Australian creators are automatically protected in teh following ways:

  • Your code **potentially with the exception of AI based code
  • Your Canva designs
  • Your blog posts
  • Your video edits
  • Your Notion templates
  • Your course materials

What is not protected:

  • Your brand name (without a trademark)
  • Your business name (must register with ASIC and ideally IP Australia)
  • Your invention (unless patented)
  • Your client contract (unless enforceable clauses included)

Here is the most babsic thing you can do: (and everyone does this): Add copywrite notices to your stuff:

© 2025 [Your Name or Business]. All rights reserved.
No reproduction without written consent.

Affix it to:

  • Websites
  • PDFs
  • Canva templates
  • Course intros
  • GitHub repos (via a LICENSE file)

Use metadata + watermarks:

  • Built into images and videos
  • Visible or hidden—both count
  • Helps prove ownership in a dispute

As a higher level up you could do the following:

  • Timestamp your work
  • Email it to yourself
  • Upload to Google Drive
  • Save GitHub commits
  • Record screen while creating
  • Use Notion/Airtable as an IP log
  • Register your domain and business name with ASIC
  • This will help if someone tries to impersonate you.

The next step is to get formal protection

  • Apply for a trademark at IP Australia
  • For your business name, course name, or logo
  • Protects you from lookalikes
  • Enforceable across Australia
  • Public record of ownership

Create strong contracts

  • Use IP clauses to retain rights
  • State: "The creator retains ownership.

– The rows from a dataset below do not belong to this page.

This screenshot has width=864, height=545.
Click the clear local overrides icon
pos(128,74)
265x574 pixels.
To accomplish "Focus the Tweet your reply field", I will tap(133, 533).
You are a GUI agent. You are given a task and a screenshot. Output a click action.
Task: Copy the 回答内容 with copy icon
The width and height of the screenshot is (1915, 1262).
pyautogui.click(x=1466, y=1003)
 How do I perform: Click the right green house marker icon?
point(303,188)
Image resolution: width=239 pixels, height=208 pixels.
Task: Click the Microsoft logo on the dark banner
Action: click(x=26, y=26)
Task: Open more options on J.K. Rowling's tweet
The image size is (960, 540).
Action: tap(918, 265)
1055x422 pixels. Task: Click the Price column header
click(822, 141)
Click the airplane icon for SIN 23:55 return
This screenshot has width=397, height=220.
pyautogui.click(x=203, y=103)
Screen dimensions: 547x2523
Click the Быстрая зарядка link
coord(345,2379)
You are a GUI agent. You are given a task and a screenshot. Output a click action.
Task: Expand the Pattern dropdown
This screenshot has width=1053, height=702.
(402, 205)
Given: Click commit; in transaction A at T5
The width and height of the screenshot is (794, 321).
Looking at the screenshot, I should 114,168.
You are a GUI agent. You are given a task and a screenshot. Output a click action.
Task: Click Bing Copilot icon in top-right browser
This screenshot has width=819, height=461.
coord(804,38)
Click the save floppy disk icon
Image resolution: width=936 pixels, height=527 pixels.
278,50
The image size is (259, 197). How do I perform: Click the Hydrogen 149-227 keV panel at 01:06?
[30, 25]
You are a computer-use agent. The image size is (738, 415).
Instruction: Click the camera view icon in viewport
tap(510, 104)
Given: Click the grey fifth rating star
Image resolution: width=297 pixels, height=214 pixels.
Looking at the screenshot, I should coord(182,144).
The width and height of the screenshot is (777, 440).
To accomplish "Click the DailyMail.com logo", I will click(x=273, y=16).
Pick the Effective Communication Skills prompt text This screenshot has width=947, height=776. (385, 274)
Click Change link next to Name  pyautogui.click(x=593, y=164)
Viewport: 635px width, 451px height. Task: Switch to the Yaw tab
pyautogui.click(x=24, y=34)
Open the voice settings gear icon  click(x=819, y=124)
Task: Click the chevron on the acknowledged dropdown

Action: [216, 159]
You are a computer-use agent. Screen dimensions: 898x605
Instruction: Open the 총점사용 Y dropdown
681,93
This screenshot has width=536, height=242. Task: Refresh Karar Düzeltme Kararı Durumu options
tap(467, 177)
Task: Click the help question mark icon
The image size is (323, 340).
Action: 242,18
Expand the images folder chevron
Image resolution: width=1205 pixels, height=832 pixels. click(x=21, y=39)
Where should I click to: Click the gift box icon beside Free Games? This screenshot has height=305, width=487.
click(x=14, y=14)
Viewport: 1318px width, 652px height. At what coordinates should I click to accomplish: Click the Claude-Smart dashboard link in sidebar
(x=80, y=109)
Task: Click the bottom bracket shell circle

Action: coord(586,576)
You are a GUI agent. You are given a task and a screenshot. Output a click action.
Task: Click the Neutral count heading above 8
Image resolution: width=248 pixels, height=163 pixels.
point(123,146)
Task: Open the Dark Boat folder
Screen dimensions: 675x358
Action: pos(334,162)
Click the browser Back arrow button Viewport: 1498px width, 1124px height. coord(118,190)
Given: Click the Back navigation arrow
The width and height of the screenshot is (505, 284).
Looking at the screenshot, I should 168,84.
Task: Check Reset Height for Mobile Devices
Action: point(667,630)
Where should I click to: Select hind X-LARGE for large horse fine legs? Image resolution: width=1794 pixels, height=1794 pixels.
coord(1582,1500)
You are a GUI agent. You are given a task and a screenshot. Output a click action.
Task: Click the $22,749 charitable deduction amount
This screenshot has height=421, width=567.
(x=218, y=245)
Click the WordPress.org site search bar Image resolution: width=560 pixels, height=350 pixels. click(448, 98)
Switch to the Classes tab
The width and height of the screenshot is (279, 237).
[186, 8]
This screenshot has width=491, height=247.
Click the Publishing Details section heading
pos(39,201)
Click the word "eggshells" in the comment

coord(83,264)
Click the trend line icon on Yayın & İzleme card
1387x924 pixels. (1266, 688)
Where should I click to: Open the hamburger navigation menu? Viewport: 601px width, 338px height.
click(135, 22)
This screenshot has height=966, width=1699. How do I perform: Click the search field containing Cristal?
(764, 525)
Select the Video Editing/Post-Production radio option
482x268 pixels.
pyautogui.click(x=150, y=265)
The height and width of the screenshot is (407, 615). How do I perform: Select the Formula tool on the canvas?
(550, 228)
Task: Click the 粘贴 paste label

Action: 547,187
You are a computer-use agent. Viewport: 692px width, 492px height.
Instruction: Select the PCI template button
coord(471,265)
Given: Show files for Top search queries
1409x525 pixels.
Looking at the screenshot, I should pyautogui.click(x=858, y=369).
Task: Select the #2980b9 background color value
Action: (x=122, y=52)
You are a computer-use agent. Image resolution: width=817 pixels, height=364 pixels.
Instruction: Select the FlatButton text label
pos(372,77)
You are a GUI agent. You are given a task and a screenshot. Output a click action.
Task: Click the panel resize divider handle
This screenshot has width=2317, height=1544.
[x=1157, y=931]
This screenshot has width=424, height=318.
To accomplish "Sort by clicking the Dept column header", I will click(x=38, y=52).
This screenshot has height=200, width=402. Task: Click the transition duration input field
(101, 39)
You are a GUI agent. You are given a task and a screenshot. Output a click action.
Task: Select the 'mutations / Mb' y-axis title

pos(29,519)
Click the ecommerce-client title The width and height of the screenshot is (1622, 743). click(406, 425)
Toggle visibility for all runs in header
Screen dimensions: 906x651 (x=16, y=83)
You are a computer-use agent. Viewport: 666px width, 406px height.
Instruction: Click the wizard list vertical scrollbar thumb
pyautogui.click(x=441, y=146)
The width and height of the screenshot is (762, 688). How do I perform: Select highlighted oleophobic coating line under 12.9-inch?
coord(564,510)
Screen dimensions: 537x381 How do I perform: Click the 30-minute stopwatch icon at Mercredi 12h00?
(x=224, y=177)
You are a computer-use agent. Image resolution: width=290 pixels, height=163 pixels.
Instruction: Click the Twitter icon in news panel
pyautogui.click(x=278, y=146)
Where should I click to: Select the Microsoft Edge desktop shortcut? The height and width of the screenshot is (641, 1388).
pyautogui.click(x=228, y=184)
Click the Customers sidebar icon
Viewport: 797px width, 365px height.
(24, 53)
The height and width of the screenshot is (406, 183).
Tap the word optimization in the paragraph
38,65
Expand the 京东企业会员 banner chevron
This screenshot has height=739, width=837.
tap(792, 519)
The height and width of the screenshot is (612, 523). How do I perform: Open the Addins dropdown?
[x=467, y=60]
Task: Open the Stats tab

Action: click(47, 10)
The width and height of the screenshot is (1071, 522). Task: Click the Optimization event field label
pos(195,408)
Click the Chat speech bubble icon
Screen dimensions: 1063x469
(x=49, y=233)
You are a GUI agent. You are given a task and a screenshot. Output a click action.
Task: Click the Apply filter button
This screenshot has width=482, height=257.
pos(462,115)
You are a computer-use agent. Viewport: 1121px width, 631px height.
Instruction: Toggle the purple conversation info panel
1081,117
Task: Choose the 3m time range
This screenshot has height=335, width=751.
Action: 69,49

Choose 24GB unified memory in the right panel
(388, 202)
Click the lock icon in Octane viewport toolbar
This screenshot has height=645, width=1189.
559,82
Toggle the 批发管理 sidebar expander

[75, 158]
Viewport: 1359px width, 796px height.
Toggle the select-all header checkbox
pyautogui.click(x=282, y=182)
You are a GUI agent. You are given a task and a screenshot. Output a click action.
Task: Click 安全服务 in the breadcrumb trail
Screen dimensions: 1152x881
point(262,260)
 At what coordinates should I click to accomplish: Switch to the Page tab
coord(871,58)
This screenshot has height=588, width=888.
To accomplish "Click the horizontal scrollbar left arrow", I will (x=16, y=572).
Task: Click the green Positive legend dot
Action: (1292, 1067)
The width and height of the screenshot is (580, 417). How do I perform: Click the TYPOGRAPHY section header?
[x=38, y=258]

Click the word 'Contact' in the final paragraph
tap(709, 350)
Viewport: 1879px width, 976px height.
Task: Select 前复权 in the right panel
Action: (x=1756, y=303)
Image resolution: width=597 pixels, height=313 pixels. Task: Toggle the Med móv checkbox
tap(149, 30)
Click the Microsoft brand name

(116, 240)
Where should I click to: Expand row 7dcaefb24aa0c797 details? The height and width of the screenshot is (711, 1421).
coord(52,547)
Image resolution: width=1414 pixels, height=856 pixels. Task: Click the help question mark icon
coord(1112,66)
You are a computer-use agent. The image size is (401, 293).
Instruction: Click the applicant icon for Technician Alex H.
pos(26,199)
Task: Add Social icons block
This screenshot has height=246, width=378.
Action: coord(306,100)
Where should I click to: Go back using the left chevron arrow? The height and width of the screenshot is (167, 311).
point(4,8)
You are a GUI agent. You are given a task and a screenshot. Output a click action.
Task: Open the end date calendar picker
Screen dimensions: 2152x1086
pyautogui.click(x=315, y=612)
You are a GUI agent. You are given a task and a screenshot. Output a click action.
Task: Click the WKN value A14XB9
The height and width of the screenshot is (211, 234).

Client is granted a usage license only."
  • Use NDAs for new ideas and collabs etc.

Traps lawyers could set for you

The IP trap clause

“All rights in work created under this contract shall belong to the Client in perpetuity, throughout the universe.” - Don’t sign this.

Translation: They own it. Forever. Even in Tasmania.

In response to that you should say:

✅ “Client receives an exclusive licence to use the deliverables for the agreed purpose. Creator retains ownership of underlying IP, methods, frameworks, and portfolio rights.”

Use this in every freelance contract.

Smart people make money from their IP

You can license it if you can get away with it!

Instead of:

One-time payment of $1,000

Try:

✅ Annual license fee of $500

✅ Multiple clients paying $500 each

✅ Tiered usage levels (basic, premium, white-label)

License ideas:

  • Code frameworks
  • Canva templates
  • Course slides
  • Client onboarding systems
  • Automation scripts
  • Email sequences
  • AI prompts

What to do if someone steals your work

Step 1: collect evidence

  • Screenshots, timestamps
  • Where and when it was posted
  • Compare your original with the copy

Step 2: send them a friendly email

Hi [Name],

It appears you're using content I created—[describe].

I ask that it be removed within 48 hours, or a license purchased.
Please confirm.

Thanks,
[Your Name]

A lot of times this will fix the problem immediately.

Step 3: Escalate to cease & desist

If they ignore you:

  • Use a formal template (can get from Arts Law)
  • Cite the Copyright Act 1968 (Cth)
  • Warn of legal action or IP Australia proceedings

Step 4: Report the platform

  • YouTube, Instagram, Facebook, Redbubble, Gumroad all have Australian-compliant copyright forms
  • File and track your case

Some resources to help you out.

Conclusion

Your creations are protected the moment you make them.

You don’t need a laywer on speed dial.

Just act like an owner.

Create it. Protect it. Enforce it. Monetise it.

And just realise - if someone overseas wants to steal your stuff - it’s a real challenge and its surprisingly common.